In a two quart sauce pan, add one cup unsweetened cocoa powder and one cup sugar.  Add to that one tablespoon of water, one-eighth teaspoon of salt and one teaspoon of vanilla extract.  Cook and stir over medium heat until the sugar has dissolved and the mixture is completely blended.  It should look like chocolate syrup.  If it is pasty, add a little more water.  Once the chocolate is blended, add milk.  Reduce the heat to medium low and stir constantly until the cocoa begins to steam.  Do not boil.  I do not measure the milk, I just pour until I have the blend that I want.  Some days, I only add a cup or two of milk which makes it rich and strong (and slightly bitter for you dark chocolate lovers).  Other days, I dilute it with lots of milk so that the chocolate tastes more like an essence.  Your kids will probably like it somewhere in between.  I have not tried sugar substitutes, so use those at your own risk for this particular recipe. 

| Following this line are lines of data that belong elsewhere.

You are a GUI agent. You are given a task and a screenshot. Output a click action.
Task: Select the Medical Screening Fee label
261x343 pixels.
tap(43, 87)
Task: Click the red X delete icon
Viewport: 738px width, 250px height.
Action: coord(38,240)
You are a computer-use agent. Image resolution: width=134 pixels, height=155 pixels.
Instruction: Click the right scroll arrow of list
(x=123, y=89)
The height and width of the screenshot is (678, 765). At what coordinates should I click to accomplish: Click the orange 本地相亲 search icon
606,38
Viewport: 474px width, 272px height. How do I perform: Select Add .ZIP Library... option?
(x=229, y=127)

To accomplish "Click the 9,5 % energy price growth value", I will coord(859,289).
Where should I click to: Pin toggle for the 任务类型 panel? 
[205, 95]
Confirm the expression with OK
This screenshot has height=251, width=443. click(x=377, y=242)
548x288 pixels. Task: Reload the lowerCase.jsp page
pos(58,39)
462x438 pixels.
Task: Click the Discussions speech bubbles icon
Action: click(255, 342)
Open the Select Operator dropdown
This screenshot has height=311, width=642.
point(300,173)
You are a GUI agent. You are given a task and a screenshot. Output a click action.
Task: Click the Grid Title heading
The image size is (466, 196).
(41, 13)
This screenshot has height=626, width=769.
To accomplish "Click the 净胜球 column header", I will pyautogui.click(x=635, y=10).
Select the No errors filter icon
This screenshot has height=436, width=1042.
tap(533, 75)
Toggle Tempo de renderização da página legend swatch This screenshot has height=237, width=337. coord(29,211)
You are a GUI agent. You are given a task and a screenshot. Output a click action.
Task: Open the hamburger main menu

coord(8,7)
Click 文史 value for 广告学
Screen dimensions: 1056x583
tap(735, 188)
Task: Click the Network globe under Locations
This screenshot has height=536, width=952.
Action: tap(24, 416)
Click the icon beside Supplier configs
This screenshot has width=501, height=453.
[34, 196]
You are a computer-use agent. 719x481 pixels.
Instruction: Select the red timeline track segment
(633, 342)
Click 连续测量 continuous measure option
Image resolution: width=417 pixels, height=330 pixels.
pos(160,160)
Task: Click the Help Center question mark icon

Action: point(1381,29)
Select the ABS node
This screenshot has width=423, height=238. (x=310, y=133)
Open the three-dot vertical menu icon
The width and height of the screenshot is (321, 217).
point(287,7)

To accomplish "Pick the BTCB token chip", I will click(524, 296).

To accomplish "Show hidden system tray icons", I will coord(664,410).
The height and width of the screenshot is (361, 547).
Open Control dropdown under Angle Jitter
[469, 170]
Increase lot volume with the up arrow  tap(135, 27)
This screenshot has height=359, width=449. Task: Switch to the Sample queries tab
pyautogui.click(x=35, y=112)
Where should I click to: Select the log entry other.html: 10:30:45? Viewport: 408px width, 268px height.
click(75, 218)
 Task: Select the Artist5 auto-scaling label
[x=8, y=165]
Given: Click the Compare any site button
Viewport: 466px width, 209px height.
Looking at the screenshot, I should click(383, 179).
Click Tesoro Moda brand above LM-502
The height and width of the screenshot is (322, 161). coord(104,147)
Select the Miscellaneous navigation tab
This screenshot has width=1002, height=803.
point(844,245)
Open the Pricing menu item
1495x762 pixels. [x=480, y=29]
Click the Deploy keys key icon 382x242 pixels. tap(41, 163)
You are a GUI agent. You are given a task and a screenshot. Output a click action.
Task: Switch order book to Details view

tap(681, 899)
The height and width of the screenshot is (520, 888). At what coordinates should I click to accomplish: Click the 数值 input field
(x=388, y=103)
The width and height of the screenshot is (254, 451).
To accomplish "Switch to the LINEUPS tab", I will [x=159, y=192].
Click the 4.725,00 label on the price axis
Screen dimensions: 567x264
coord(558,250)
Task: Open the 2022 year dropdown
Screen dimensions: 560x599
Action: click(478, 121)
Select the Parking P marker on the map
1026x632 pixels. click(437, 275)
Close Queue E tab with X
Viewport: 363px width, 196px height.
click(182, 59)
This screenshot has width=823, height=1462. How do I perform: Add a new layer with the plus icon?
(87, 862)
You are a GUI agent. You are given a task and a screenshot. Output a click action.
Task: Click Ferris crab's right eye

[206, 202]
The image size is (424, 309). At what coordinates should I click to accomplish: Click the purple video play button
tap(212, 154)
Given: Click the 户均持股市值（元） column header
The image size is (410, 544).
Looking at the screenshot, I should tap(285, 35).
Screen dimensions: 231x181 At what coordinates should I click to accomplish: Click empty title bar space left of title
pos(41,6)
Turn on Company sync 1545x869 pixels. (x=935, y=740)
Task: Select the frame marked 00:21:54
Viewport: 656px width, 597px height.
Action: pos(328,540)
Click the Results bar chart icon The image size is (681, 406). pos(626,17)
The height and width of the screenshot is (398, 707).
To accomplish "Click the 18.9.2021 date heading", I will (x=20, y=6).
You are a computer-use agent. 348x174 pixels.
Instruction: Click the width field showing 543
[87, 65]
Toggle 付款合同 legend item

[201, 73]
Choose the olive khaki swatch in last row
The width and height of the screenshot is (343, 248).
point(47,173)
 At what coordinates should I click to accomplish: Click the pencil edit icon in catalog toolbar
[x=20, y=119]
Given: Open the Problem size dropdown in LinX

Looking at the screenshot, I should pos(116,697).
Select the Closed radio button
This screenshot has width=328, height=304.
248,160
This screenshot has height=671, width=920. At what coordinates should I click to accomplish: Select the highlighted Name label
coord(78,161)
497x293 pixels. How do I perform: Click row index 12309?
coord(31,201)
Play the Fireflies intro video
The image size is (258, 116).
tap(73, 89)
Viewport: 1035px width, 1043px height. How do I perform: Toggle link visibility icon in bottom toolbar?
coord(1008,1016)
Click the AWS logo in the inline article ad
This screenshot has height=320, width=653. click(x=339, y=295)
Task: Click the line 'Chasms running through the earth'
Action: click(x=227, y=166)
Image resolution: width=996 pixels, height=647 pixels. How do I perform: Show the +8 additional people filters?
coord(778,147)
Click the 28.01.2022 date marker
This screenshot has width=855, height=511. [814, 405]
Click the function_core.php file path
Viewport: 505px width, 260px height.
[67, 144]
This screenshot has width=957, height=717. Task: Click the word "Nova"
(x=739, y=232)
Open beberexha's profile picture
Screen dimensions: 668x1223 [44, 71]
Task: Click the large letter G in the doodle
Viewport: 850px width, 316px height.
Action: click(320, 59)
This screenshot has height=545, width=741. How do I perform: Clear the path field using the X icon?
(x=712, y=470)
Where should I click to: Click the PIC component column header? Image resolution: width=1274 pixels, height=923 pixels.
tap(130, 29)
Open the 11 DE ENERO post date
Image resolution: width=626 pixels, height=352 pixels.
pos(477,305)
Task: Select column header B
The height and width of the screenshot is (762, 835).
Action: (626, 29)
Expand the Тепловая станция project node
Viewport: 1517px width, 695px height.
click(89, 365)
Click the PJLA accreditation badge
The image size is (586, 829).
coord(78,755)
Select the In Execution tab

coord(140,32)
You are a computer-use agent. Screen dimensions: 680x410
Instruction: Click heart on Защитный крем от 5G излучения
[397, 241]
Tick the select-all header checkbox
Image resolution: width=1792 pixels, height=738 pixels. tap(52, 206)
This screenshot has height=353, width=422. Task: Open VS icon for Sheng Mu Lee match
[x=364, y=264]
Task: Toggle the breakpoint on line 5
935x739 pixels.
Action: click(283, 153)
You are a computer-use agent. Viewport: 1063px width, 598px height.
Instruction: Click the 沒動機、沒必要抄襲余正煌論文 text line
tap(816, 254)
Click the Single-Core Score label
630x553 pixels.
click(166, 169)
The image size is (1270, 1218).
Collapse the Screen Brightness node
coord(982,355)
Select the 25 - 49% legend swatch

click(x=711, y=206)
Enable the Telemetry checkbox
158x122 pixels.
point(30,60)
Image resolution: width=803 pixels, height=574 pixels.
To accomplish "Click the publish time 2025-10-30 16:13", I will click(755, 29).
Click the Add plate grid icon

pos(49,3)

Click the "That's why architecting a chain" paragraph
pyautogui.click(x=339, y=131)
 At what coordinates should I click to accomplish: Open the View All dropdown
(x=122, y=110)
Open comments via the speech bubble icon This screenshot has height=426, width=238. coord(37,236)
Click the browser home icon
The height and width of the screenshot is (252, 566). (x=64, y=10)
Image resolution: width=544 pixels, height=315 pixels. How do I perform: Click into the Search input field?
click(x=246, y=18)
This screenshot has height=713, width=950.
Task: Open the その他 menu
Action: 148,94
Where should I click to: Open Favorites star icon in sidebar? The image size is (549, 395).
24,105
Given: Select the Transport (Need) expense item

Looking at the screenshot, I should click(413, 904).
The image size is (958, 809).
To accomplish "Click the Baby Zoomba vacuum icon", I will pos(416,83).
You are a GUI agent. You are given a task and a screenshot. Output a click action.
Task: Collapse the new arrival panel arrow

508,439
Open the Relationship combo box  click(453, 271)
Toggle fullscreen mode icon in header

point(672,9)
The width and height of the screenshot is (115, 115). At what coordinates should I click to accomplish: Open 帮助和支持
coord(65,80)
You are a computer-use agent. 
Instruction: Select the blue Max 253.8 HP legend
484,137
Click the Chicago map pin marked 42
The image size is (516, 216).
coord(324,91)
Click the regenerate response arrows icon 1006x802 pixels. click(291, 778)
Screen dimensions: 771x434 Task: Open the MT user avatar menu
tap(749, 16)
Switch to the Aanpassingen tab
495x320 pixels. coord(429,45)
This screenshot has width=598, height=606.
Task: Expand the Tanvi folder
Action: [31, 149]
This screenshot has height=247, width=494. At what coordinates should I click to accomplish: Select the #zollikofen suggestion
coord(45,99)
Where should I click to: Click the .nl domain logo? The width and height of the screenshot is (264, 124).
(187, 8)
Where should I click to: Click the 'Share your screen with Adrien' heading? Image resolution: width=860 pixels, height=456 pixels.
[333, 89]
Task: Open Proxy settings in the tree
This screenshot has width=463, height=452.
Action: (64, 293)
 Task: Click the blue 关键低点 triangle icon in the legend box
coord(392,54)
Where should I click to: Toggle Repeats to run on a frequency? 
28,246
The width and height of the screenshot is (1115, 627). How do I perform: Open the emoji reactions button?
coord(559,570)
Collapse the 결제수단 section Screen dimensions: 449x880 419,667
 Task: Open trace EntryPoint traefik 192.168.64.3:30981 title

By the way, this is a dump recipe for me, I measured it so I could share it with others, but it really looks more like this:  equal parts cocoa and sugar-eyeball about a cup of each.  A pinch of salt, a splash of vanilla, a little water.  Cook according to above instructions, dump in as little or as much milk as you want.

One more thing.  Years ago, I picked up a very pretty, discontinued set of Mikasa china at a thrift shop.  It had almost all the pieces for service for ten, plus serving dishes.  Because I invested so little, I do not lose my mind worrying about breakage when I use it.  Thus, letting my kids drink their special homemade cocoa out of a china cup on a saucer made them feel like they were doing something extra special.  Even now, it is easy and inexpensive to pick up a single teacup with a matching saucer at a resale shop.  Collect several cup and saucer sets so that you have enough for your kids and let them have tea or cocoa parties.  I promise, it will create fun memories for them.

Did I seriously just write this warm and fuzzy post?  Okay, fess up, who spiked my tea with happy pills?  Oh wait; it is probably just that I got "some" last night.  But then I get "some" most nights or days as the opportunities "arise".  Okay, do not feign shock and surprise.  If you read my profile, it says that I am satisfied with my life.  How could you possibly not even suspect the source of my satisfaction?  Hello---McFly!

And so on that note, this concludes my Tuesday Randomness.  Now, off with you.  Go see what opportunities of your own "arise".